Com a chegada dos dias mais frescos, é importante ter especial atenção às rotinas que ajudam a manter um sistema imunitário saudável. A escolha dos alimentos certos pode ser importante para apoiar a ingestão de nutrientes com um papel crucial na imunidade. Conheça cinco exemplos que, pelo seu perfil nutricional ou pelos compostos bioativos naturalmente presentes, são boas escolhas para incluir na sua alimentação de outono e inverno.
Citrinos
São uma das fontes naturais mais concentradas de vitamina C. Por isso, este inverno não se esqueça de incluir laranja, tangerinas, toranja e limão no seu cesto de compras. A vitamina C tem um papel reconhecidamente positivo na ativação dos glóbulos brancos, sendo por isso importante para fortalecer a defesa imunitária. Uma vez que o nosso corpo não tem capacidade de armazenar vitamina C, é necessário obter uma ingestão adequada deste nutriente de forma diária. Caso opte por suplementos alimentares, saiba que existem variantes não ácidas que podem ser mais suaves para quem tem sensibilidade digestiva ao ácido ascórbico.
Óleos de peixe
São uma fonte fundamental de ácidos gordos essenciais ómega 3, bem como de vitaminas A e D. Os peixes gordos, como o salmão, a sardinha, o arenque e as anchovas, assumem, assim, especial destaque como fontes relevantes destes nutrientes. Segundo as recomendações da Organização Mundial da Saúde (OMS), deve consumir-se peixes gordos, pelo menos, em duas refeições por semana, sendo que nas restantes deve existir uma alternância equilibrada entre refeições de peixe magro e de carne.
Se por um lado os ómega 3 apresentam um efeito anti-inflamatório, por outro, novos estudos indicam que podem apoiar a neutralização de agentes infecciosos pelos glóbulos brancos, como os monócitos e os neutrófilos. As vitaminas A e D atuam ainda de forma sinérgica com os ómegas 3 na defesa imunitária. A vitamina D tem assumido particular importância, pois o seu défice na população é muito prevalente, e além do seu papel na saúde óssea, regula ainda a resposta imunitária.
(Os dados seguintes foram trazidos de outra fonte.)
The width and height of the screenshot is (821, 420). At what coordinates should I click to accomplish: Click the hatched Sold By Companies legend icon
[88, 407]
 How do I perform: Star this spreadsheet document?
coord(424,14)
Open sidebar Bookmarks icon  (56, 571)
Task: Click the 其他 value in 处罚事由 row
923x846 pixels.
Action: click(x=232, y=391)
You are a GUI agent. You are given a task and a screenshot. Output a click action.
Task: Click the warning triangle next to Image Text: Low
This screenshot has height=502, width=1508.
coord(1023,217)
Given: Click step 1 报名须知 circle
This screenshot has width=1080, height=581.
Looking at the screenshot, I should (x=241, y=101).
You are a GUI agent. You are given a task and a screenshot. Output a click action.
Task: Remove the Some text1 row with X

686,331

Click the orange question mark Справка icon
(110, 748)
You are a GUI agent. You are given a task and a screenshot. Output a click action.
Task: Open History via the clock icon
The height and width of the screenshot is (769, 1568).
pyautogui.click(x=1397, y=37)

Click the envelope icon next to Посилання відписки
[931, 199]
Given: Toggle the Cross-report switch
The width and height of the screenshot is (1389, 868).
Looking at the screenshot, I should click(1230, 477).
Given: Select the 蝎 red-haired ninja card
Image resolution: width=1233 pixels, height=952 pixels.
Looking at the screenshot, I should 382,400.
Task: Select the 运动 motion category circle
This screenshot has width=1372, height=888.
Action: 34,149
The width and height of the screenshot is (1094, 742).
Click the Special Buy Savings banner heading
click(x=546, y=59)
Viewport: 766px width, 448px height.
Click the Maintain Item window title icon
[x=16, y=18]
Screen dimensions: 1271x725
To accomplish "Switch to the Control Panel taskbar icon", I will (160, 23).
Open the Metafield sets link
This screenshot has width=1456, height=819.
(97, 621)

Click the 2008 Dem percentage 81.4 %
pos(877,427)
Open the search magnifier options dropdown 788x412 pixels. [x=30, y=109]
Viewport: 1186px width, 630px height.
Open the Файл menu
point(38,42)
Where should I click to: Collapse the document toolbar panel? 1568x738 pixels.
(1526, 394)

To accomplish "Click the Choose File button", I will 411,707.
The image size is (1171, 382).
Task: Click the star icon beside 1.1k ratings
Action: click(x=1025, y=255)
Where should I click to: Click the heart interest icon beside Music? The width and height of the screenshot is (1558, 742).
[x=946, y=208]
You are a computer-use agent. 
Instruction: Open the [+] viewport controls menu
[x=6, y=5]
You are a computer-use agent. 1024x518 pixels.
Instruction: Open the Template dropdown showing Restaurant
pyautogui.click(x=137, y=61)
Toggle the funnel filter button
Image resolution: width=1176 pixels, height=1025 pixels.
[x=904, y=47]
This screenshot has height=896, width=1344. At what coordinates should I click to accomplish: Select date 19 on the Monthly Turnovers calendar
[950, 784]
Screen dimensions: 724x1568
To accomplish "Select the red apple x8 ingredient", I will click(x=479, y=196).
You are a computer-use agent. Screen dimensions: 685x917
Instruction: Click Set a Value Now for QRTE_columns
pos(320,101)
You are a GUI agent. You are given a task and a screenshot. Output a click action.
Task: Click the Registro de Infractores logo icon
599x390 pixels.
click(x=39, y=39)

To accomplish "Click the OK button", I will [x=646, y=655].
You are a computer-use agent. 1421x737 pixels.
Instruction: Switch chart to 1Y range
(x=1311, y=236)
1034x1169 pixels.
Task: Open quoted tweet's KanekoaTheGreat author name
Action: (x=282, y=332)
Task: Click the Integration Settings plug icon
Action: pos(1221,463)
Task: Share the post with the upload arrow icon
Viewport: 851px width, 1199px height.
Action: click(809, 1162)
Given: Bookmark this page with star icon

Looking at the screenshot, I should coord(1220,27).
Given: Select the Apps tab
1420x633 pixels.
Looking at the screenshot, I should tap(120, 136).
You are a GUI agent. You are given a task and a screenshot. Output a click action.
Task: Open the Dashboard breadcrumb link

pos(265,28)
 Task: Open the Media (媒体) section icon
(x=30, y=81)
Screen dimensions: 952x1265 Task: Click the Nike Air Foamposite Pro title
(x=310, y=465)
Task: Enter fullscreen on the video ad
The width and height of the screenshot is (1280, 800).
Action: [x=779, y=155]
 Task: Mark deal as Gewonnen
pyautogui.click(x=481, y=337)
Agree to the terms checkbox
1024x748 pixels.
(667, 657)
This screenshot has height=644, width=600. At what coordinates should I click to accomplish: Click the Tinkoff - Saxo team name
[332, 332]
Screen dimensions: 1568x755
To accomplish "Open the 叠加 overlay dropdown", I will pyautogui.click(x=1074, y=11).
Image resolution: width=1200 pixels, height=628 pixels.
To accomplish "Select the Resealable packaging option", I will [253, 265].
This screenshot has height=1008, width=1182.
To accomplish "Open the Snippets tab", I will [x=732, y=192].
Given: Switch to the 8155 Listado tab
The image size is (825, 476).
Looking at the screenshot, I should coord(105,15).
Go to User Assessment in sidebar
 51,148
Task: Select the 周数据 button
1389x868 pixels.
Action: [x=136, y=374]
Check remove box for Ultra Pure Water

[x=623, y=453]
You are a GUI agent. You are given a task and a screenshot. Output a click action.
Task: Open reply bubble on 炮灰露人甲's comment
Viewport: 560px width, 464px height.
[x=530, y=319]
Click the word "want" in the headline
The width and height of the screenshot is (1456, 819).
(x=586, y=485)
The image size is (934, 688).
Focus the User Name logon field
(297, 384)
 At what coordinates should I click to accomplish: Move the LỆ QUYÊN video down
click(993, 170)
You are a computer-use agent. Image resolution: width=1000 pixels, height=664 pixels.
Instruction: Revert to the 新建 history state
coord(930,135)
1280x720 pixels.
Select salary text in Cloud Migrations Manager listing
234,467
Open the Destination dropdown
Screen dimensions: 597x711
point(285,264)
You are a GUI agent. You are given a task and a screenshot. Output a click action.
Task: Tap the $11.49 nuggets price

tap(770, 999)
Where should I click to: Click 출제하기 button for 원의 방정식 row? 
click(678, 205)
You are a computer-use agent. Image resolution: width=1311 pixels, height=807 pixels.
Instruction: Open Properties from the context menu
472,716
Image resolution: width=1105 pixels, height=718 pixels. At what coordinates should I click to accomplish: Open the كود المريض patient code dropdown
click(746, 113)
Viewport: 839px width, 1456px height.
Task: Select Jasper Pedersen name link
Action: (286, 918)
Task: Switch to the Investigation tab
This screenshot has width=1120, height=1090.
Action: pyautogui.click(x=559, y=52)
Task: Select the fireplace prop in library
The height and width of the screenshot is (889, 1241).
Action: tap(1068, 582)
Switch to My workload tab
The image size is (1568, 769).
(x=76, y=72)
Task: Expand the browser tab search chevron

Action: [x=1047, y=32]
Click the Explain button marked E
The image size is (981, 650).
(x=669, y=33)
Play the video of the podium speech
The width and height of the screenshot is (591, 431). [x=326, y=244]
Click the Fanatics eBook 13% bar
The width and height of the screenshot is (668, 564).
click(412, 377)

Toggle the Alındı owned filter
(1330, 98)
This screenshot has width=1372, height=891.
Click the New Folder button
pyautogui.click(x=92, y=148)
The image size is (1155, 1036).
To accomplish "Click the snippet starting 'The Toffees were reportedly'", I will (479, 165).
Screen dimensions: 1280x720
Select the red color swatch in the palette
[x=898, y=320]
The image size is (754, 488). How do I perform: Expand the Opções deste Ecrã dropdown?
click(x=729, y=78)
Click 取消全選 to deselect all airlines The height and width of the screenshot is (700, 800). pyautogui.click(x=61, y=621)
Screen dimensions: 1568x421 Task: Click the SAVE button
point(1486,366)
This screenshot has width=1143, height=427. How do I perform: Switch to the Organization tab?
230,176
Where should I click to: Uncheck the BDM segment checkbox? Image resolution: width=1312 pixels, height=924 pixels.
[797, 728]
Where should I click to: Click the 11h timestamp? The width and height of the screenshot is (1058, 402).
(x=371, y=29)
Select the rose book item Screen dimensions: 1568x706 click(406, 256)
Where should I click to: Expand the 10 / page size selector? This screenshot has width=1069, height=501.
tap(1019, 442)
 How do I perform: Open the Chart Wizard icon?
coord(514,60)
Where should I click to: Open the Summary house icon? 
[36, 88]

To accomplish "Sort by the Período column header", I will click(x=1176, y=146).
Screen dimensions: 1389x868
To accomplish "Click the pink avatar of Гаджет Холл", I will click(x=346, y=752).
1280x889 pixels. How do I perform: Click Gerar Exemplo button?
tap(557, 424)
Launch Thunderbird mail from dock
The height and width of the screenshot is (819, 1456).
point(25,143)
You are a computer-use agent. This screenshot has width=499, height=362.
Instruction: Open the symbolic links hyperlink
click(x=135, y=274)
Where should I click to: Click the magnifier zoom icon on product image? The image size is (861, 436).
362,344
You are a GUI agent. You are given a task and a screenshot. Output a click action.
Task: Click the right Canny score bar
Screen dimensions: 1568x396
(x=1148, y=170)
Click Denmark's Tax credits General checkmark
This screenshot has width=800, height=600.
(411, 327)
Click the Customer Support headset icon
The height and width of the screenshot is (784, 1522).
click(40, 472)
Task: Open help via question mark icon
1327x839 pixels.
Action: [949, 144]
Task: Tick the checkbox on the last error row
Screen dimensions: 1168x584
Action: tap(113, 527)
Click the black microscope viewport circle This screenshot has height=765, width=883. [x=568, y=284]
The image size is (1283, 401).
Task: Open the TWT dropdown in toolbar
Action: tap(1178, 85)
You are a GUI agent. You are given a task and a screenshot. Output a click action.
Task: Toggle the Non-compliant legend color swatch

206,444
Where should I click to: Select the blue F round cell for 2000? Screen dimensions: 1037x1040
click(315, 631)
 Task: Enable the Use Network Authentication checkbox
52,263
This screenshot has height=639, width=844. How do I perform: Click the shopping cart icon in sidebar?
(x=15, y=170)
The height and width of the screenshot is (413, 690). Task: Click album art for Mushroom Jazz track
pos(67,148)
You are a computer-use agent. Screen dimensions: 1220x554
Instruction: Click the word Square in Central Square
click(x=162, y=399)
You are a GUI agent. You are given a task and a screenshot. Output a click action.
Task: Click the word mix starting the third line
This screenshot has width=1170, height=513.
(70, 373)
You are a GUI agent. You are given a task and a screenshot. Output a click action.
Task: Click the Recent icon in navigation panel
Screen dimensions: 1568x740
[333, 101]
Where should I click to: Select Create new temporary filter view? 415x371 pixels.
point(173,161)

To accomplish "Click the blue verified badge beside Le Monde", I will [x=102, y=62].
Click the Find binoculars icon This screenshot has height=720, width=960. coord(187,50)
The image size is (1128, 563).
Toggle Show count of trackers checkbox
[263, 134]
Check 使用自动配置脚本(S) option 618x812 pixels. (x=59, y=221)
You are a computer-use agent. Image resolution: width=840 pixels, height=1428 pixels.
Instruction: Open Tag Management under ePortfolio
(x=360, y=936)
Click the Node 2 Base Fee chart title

Esta vitamina ajuda não só a estimular os macrófagos, como ativa também as células T, evitando reações excessivas do sistema imunitário e repondo o equilíbrio. No mercado, existem diversas opções de suplementos de óleos de peixe, podendo optar pelas versões líquidas com sabores ou por cápsulas moles, para uma toma mais conveniente.
Ovos
Este alimento é uma fonte muito concentrada de diversos nutrientes. Segundo as recomendações atuais da OMS para os adultos saudáveis, podem ser consumidos até sete ovos por semana, desde que introduzidos no contexto de uma dieta diversificada. A gema de ovo é uma fonte significativa de zinco, um mineral com diversas funções no organismo, entre as quais a promoção da defesa imunitária. O zinco é necessário para vários processos de multiplicação das células, como os linfócitos B e T, promovendo a resposta a um agente patogénico. Por outro lado, participa na ativação ou inibição de vias inflamatórias e imunitárias, conforme necessário, regulando a defesa do corpo.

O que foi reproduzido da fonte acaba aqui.